====== The records ======

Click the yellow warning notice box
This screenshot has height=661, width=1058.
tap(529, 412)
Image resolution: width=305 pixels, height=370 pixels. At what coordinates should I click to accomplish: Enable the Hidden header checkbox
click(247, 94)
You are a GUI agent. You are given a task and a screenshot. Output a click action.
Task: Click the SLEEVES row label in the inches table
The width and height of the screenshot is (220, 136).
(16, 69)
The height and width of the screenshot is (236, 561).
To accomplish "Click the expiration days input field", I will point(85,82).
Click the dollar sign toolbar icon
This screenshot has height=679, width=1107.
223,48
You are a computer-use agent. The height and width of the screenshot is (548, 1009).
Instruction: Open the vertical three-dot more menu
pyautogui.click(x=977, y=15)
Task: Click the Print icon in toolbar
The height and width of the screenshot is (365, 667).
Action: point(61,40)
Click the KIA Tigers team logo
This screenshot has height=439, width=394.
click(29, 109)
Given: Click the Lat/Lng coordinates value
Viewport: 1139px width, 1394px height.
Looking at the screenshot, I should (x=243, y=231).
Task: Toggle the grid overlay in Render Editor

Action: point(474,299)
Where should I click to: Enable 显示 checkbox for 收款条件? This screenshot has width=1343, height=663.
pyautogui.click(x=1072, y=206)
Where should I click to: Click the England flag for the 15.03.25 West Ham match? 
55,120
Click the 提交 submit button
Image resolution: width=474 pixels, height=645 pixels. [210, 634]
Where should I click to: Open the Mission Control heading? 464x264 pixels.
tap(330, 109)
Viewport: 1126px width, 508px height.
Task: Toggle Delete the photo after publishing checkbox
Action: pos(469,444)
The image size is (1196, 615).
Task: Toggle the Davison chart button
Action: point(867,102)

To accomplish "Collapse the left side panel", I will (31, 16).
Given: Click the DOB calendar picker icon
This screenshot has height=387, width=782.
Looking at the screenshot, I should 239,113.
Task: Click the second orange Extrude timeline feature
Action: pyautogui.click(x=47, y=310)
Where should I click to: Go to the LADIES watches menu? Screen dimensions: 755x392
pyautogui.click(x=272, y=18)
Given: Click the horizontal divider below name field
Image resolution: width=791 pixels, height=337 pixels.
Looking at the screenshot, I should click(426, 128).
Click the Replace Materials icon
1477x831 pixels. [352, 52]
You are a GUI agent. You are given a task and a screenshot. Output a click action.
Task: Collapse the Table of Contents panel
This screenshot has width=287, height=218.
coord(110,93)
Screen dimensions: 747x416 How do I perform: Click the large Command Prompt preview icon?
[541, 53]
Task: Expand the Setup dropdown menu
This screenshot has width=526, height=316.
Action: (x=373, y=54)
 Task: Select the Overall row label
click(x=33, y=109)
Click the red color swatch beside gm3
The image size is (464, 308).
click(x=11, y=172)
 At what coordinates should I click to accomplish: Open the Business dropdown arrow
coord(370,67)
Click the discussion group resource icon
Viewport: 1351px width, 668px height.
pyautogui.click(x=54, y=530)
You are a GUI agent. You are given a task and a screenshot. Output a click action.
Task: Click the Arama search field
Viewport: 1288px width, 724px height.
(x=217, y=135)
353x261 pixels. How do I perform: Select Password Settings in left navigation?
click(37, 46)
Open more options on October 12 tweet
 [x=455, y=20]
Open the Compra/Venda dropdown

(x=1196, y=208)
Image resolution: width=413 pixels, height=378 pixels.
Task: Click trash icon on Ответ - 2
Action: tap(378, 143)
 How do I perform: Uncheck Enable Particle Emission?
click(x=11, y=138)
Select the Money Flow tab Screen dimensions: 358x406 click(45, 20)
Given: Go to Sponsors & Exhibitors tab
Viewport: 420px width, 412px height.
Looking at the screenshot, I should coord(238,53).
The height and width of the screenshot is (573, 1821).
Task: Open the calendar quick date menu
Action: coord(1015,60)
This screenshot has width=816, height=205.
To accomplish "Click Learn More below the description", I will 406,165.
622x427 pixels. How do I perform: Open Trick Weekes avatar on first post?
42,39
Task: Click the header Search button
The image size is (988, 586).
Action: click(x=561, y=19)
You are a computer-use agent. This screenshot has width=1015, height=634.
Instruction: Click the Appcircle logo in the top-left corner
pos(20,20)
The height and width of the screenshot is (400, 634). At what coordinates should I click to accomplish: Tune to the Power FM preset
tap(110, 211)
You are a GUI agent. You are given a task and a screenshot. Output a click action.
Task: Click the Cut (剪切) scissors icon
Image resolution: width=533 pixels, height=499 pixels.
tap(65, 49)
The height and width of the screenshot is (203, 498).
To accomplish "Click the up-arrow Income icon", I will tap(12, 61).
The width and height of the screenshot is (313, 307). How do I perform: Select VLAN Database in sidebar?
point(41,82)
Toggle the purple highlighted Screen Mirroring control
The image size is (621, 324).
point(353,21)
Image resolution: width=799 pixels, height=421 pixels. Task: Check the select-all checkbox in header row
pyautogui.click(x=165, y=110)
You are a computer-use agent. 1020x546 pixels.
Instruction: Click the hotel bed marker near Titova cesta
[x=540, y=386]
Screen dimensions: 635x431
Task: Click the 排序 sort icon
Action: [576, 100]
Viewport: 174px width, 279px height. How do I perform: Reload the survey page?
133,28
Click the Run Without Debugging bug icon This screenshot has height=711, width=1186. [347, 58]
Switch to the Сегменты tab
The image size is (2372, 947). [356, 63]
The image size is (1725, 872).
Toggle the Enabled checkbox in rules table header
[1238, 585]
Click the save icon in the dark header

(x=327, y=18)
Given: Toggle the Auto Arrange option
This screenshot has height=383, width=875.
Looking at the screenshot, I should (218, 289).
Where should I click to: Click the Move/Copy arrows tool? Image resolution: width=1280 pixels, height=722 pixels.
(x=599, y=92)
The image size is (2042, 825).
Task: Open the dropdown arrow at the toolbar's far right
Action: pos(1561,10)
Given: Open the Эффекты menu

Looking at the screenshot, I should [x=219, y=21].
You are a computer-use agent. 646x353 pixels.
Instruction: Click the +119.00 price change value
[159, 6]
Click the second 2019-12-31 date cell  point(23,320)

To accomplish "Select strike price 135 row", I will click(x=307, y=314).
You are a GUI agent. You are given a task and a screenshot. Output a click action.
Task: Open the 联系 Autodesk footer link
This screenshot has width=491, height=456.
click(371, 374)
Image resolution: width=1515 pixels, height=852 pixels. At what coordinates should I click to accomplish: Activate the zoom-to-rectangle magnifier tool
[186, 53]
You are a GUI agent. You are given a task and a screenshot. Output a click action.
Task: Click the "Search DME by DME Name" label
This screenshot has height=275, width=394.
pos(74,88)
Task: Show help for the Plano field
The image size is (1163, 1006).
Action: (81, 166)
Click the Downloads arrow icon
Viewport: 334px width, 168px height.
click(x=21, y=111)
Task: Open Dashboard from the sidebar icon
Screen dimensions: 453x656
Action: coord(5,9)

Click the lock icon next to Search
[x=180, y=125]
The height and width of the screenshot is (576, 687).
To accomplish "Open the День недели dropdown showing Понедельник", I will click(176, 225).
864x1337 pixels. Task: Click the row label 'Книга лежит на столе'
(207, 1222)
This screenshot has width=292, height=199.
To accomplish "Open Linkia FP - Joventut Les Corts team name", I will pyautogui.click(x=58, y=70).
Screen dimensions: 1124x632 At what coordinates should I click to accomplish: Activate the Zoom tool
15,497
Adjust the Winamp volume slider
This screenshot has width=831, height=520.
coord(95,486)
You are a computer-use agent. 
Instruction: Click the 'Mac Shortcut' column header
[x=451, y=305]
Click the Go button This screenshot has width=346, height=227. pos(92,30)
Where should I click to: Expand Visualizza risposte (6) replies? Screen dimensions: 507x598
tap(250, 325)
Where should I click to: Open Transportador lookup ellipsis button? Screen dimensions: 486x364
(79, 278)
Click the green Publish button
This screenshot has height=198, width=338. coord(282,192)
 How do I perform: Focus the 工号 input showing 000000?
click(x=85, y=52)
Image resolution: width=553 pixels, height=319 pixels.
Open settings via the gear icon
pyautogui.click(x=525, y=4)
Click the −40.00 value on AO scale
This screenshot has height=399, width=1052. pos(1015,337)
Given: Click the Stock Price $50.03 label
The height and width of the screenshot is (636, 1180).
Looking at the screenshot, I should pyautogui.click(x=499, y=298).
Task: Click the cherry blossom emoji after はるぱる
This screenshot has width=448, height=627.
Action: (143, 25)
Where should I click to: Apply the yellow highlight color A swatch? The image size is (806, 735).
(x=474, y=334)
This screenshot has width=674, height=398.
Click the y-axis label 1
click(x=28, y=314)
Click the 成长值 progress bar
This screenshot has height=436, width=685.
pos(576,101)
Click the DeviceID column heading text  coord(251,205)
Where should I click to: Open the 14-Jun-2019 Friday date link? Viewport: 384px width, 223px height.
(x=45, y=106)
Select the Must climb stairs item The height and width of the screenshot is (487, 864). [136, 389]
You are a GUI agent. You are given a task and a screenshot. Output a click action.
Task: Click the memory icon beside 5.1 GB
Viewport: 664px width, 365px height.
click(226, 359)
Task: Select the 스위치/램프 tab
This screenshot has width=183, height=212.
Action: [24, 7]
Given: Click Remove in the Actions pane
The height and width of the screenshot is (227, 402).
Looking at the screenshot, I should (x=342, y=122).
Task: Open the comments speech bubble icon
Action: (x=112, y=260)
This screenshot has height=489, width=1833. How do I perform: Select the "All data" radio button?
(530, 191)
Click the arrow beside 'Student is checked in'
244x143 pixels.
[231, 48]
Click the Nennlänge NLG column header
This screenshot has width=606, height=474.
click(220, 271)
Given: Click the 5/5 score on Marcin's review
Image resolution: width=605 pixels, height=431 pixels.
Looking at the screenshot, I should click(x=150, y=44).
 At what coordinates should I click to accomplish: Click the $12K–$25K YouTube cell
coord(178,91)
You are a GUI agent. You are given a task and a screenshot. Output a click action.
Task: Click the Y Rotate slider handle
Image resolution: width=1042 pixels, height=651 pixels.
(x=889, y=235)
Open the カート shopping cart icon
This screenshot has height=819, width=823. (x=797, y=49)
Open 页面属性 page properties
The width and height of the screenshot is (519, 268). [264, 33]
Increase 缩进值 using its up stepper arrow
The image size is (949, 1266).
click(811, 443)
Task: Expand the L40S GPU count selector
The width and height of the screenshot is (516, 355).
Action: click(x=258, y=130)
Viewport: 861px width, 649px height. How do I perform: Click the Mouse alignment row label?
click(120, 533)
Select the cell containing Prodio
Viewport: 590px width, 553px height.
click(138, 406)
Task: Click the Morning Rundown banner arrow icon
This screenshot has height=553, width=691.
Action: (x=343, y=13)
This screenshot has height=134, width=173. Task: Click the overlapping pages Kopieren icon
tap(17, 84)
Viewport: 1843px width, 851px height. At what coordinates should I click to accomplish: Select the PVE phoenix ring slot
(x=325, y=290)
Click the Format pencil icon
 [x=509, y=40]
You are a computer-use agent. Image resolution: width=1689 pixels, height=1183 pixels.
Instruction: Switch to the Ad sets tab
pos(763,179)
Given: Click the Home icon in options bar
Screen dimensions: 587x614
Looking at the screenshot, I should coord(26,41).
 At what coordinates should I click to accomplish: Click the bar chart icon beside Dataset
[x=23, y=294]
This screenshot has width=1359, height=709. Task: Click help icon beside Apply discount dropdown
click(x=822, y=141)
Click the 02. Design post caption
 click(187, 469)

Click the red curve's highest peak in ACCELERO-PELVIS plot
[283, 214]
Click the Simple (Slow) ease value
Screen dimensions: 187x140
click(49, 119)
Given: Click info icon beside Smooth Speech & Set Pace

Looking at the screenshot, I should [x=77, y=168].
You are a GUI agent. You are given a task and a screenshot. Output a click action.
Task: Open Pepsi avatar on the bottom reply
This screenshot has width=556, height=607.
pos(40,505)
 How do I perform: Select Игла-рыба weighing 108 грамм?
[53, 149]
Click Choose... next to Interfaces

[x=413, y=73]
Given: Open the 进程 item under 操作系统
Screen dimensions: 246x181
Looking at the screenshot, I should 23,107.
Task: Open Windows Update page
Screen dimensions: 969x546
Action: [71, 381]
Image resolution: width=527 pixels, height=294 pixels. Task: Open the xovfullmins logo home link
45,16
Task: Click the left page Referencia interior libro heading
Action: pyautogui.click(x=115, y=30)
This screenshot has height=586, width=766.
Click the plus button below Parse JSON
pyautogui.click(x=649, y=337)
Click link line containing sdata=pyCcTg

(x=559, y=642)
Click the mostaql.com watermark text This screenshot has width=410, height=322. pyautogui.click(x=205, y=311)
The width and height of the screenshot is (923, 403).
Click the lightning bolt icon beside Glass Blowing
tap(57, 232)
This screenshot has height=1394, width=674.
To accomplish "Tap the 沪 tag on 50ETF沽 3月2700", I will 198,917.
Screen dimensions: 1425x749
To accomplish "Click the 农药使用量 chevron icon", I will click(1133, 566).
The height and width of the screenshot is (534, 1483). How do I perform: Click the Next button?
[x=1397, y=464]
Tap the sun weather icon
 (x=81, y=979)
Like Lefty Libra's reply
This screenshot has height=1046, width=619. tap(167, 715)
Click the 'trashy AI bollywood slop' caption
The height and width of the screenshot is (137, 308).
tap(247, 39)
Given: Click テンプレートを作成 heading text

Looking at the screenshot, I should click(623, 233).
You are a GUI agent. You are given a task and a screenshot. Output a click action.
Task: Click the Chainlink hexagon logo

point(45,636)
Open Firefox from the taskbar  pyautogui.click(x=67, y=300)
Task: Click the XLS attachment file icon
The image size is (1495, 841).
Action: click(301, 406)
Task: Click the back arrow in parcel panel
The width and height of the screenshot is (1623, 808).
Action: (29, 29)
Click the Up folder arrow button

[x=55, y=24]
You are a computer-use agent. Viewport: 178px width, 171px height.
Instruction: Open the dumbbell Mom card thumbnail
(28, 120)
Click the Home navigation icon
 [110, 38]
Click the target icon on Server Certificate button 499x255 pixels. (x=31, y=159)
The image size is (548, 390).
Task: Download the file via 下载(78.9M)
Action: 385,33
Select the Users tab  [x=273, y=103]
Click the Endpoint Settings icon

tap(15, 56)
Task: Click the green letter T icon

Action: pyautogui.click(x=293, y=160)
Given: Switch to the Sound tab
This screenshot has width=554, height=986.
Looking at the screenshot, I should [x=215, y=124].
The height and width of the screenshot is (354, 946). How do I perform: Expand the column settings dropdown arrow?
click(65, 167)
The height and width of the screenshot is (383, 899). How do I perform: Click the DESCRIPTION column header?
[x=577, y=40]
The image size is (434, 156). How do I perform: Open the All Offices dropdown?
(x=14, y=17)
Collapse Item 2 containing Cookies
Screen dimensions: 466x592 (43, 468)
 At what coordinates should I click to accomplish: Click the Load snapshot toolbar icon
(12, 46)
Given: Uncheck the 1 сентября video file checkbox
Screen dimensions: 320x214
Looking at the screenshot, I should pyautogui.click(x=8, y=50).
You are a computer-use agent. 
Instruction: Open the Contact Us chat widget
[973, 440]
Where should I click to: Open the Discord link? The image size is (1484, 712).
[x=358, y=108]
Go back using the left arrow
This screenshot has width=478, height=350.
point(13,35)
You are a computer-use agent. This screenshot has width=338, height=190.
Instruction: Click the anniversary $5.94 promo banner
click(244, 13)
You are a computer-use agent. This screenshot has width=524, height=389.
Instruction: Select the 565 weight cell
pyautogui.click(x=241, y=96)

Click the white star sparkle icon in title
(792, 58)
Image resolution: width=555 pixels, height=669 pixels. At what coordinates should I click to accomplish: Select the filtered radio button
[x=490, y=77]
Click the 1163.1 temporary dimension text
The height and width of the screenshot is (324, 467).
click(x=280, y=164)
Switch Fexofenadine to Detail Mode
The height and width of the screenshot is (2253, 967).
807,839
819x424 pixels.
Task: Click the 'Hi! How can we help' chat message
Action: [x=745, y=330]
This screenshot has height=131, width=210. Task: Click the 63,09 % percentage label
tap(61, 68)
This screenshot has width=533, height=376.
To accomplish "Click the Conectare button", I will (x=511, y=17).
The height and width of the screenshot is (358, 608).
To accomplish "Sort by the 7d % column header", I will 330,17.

======

**Task description**: Read the listing. Report every line that includes the word "panel".

**Solution**:
To accomplish "Collapse the left side panel", I will (31, 16).
Task: Collapse the Table of Contents panel
Task: Click the back arrow in parcel panel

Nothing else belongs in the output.